Risya retira le bouchon de la gourde. Puis elle versa son contenu dans un verre transparent.
« Hein ? »
Iska ne croyait pas ce qu’il voyait.
Ce n’était pas du tout une boisson protéinée. Le liquide brun et luisant sortait de la gourde. Il n’avait pas tout de suite pu déterminer ce que c’était.
Cependant…
« Hum ? Attends, ça ne peut pas être… ! » s’exclama-t-il, comme si une ampoule s’était allumée au-dessus de sa tête.
Il avait senti l’odeur aigre-douce qui se dégageait du liquide. C’était quelque chose que tout le monde avait sans doute déjà mangé au moins une fois lors d’un repas.
« C’est de la sauce barbecue ?! »
« Argh ! »
Oh, zut ! Ils pouvaient presque entendre le capitaine Mismis crier ses pensées à haute voix.
« Iska, calme-toi ! Ce n’est qu’une boisson protéinée ! » insista-t-elle.
« Mais la couleur et l’odeur indiquent… »
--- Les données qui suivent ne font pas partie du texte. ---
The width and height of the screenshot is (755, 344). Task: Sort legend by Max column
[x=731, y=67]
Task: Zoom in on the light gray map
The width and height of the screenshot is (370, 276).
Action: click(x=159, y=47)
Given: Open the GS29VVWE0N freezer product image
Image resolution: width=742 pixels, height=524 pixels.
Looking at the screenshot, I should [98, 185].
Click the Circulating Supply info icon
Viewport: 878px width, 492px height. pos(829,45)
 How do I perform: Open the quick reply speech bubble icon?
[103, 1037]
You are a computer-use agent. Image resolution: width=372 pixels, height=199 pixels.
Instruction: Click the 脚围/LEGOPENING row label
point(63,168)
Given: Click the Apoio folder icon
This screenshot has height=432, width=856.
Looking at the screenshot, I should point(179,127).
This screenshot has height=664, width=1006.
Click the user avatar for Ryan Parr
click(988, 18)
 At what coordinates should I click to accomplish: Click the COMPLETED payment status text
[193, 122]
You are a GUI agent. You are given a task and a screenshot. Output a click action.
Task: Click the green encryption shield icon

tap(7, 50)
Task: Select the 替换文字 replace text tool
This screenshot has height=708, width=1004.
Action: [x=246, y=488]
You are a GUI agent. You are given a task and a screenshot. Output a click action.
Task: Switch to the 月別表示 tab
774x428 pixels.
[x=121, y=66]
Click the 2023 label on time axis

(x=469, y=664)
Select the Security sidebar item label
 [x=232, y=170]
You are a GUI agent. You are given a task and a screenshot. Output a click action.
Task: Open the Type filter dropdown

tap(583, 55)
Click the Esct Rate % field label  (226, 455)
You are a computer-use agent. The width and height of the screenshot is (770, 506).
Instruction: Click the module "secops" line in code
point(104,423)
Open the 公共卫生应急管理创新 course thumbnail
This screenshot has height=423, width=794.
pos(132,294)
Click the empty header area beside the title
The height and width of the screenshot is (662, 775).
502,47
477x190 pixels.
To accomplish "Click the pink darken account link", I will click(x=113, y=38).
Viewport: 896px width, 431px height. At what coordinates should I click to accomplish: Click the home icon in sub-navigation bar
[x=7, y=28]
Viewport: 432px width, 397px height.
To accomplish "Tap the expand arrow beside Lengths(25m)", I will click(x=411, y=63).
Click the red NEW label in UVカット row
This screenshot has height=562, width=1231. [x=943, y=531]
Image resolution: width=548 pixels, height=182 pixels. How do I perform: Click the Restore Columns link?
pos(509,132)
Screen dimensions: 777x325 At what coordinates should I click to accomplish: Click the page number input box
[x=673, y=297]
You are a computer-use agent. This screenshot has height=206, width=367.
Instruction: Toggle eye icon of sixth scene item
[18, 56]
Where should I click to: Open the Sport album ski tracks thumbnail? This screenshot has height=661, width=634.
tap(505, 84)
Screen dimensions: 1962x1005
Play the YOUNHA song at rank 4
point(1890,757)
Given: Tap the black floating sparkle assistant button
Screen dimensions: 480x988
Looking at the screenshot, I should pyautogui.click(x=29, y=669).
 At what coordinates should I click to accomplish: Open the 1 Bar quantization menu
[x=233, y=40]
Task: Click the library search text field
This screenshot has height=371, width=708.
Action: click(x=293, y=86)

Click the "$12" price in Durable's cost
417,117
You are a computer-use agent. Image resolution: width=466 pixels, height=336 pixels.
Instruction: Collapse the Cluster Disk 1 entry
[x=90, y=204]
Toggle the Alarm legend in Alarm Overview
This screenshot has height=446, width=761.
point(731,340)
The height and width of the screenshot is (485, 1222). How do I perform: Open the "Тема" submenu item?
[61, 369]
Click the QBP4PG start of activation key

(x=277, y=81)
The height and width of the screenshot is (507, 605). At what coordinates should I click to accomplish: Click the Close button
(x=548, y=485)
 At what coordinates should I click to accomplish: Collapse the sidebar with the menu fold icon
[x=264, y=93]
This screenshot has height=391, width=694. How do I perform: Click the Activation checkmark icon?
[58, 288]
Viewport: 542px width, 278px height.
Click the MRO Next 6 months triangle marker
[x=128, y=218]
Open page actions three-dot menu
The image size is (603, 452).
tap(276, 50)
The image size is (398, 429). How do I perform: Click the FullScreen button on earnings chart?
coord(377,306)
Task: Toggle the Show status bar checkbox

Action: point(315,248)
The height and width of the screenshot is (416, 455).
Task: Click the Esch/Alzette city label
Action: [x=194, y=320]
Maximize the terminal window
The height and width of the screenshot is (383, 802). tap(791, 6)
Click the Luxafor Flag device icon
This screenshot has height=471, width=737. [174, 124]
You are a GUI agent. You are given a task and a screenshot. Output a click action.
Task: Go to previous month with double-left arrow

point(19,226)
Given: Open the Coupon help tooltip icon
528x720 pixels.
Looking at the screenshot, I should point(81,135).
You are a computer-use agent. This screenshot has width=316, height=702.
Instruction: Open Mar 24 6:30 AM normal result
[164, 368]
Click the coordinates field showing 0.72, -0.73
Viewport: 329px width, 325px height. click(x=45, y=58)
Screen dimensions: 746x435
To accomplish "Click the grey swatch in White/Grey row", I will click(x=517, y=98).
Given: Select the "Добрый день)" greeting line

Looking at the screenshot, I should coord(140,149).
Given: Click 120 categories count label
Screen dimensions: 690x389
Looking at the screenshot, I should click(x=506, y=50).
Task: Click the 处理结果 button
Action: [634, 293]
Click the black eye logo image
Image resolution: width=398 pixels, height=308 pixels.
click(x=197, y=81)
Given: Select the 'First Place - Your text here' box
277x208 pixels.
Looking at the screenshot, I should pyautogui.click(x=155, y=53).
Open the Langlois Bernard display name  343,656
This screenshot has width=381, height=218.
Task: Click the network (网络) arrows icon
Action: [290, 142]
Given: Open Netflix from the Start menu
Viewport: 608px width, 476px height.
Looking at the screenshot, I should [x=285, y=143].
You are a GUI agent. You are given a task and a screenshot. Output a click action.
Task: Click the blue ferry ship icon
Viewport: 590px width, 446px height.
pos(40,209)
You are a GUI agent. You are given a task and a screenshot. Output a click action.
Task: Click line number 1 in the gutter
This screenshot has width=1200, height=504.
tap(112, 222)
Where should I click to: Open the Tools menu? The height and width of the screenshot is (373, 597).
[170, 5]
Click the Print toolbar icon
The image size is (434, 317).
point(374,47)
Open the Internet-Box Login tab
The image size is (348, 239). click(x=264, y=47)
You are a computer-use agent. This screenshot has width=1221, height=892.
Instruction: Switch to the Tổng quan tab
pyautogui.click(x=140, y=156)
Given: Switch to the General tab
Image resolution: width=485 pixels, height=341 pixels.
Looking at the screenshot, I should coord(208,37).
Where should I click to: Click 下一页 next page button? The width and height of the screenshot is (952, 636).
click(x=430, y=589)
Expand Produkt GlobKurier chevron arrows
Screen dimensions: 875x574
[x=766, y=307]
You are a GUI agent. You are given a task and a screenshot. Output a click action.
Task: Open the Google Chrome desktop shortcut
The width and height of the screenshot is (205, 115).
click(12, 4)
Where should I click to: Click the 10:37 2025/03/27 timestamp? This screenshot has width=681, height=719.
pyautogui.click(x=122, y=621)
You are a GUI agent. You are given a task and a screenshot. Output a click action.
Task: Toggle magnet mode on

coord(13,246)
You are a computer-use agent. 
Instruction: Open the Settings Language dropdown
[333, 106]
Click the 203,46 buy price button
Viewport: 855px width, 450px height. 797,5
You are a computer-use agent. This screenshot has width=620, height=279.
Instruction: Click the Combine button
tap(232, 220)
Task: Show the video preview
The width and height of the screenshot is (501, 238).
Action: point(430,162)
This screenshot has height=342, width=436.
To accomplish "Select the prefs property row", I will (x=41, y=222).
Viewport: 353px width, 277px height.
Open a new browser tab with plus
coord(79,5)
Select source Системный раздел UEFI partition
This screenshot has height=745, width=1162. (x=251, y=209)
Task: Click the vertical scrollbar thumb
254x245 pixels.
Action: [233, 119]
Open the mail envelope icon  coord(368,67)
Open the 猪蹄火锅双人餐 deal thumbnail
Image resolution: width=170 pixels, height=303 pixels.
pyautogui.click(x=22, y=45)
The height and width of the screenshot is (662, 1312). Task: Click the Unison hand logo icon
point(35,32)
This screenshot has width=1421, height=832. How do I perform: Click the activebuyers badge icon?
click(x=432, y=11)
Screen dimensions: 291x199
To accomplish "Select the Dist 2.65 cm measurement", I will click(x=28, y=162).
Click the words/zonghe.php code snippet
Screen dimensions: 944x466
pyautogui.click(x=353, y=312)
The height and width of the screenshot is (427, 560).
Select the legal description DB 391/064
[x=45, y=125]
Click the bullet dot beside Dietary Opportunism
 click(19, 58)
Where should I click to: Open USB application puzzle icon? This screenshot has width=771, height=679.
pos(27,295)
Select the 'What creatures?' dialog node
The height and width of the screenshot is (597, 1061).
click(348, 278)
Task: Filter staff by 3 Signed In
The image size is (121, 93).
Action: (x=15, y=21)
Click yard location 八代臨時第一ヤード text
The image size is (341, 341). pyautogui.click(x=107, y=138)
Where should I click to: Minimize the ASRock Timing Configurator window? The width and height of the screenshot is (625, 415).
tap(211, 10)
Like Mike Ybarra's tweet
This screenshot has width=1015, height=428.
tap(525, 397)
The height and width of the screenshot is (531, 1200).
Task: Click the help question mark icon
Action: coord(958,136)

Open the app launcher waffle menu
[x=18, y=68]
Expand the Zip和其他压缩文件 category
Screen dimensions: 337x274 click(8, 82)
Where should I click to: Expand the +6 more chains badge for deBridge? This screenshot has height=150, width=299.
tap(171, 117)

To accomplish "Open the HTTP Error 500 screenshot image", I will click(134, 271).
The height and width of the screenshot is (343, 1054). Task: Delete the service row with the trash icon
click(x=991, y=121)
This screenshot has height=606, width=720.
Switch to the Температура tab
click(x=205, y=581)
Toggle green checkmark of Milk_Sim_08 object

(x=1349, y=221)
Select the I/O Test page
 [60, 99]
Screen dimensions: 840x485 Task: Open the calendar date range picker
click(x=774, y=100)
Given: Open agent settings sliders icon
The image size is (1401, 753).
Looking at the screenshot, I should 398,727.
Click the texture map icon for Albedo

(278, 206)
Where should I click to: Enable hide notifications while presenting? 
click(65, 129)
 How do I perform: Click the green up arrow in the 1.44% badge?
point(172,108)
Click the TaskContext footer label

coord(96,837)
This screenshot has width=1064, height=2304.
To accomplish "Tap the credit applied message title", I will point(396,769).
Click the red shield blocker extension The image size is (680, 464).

« Les boissons protéinées peuvent aussi avoir un goût de chocolat ou de yaourt. Celle-ci est juste aromatisée à la sauce barbecue ! »
« Quoi ?! »
« Tu devrais avoir confiance en moi, Iska ! Je suis ton chef ! » La capitaine Mismis plaça sa main sur sa poitrine. Ses yeux brillaient tandis qu’elle levait les yeux vers lui. « Tu crois que je te trahirais, toi, l’un des miens, Iska ? »
« Non. »
« Est-ce que j’ai l’air d’être le genre de patron qui organise en cachette des barbecues tous les soirs ?! »
« En fait, oui. »
« Quoi, Iska ! »
« Heh-heh-heh. » Risya saisit fermement les épaules de Mismis et lui adressa un sourire audacieux. « Nous avons enfin attrapé la coupable. »
« Risya ! »
« Dernièrement, nous avons découvert de petits incendies d’origine inconnue sur le terrain de la base. Je n’aurais jamais imaginé que quelqu’un organise des barbecues sur la pelouse, où les flammes sont interdites. »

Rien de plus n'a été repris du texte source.